Uma pesquisa divulgada pelo Serasa em 2022 mostrava que 70% dos endividados do país estavam pendurados justamente por terem comprado alimentos com a grana de agiotas.

Professora do Insper e advogada em direito criminal, Ilana Martins afirma que, em regra, pessoas que fazem uso desses recursos não conseguiram obter empréstimos no sistema financeiro tradicional, seja por não possuírem renda comprovada ou por já terem extrapolado os limites estabelecidos pelas instituições financeiras.

Ela explica quando o empréstimo de dinheiro com a cobrança de juros pode ser considerado criminoso. “Quando se tratar de empréstimo de recursos próprios, a aplicação de uma taxa de juros superior ao limite legal (12% ao ano) pode configurar o delito do artigo 4º da Lei n. 1.521/51″. 

O artigo afirma que é crime:

  • 1. Cobrar juros, comissões ou descontos percentuais, sobre dívidas em dinheiro superiores à taxa permitida por lei;
  • 2. Cobrar ágio superior à taxa oficial de câmbio sobre quantia permutada por moeda estrangeira; 
  • 3. Emprestar sob penhor que seja privativo de instituição oficial de crédito (Lei nº 1.807, de 1953). A pena é de detenção de seis meses a dois anos e multa de R$ 5 mil a R$ 20 mil.

### Dados fornecidos
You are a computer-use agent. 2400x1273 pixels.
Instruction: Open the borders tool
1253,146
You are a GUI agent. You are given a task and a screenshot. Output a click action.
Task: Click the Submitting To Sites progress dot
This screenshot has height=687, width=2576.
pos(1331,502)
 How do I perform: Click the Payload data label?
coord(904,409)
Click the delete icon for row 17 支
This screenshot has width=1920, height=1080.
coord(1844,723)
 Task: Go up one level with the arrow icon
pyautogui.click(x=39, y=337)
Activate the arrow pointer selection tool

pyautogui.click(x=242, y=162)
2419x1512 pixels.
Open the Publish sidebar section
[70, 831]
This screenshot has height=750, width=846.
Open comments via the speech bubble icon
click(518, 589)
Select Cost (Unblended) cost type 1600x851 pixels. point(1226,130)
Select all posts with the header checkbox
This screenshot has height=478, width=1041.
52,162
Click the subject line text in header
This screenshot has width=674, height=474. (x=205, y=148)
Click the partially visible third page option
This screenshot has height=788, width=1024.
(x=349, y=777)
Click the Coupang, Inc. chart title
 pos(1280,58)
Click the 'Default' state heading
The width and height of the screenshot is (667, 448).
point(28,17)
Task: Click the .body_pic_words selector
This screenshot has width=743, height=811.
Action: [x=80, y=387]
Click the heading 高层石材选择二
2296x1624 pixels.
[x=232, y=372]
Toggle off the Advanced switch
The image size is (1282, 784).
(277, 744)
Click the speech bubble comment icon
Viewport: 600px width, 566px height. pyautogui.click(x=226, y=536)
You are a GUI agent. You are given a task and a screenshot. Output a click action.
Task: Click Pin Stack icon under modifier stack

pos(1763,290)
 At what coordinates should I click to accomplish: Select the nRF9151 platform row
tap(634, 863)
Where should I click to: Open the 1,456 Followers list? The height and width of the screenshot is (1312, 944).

### Problemas a resolver
• a. Transcreva fielmente as linhas da listagem, começando pela que contém "Click the partially visible third page option" e parando depois da que contém "point(28,17)".
• b. Dê seguimento ao trecho sobre agiotagem a partir do ponto em que ele termina.
A listagem não tem nenhuma relação com o trecho sobre agiotagem.

### Resultados por tarefa
• a.
Click the partially visible third page option
This screenshot has height=788, width=1024.
(x=349, y=777)
Click the Coupang, Inc. chart title
 pos(1280,58)
Click the 'Default' state heading
The width and height of the screenshot is (667, 448).
point(28,17)

• b.
“Caso o empréstimo seja realizado com recursos de terceiros, pode vir a ser enquadrado como crime contra o sistema financeiro nacional, em especial o delito de operar, indevidamente, instituição financeira, com pena de um a quatro anos”, complementa Martins.

A dívida não é, em muitos casos, a questão mais séria com a qual pessoas endividadas precisam lidar: a informalidade da prática, já higienizada como um “empreendedorismo” qualquer, faz com os métodos de cobrança sejam completamente ao sabor do financiador. A violência, é claro, é um deles.

No artigo Métodos de fiscalização da secretaria da Receita Federal do Brasil  não alcançam os agiotas, Matheus Sobrinho Guimarães e Tatiane de Souza Maia escrevem: “Configurando-se crime, o agiota que não consegue receber o empréstimo realizado, não recorre à justiça e órgãos competentes para realizar a cobrança e acaba cometendo outros tipos de crime, tais como: ameaça, extorsão, exercício arbitrário das próprias razões, tudo em detrimento do pagamento do empréstimo que foi realizado e que deve ser pago, ainda que o empréstimo tenha sido realizado de forma ilícita através da agiotagem.”

Em 2023, a vendedora Erika Cardoso, 40 anos, foi assassinada na garagem de casa, em Franca (SP) – o seu filho de 12 anos estava no local e ouviu a mãe ser morta. Uma quadrilha que atuava na cobrança dos empréstimos foi presa.

Vale comentar que questões de gênero muitas vezes perpassam o problema.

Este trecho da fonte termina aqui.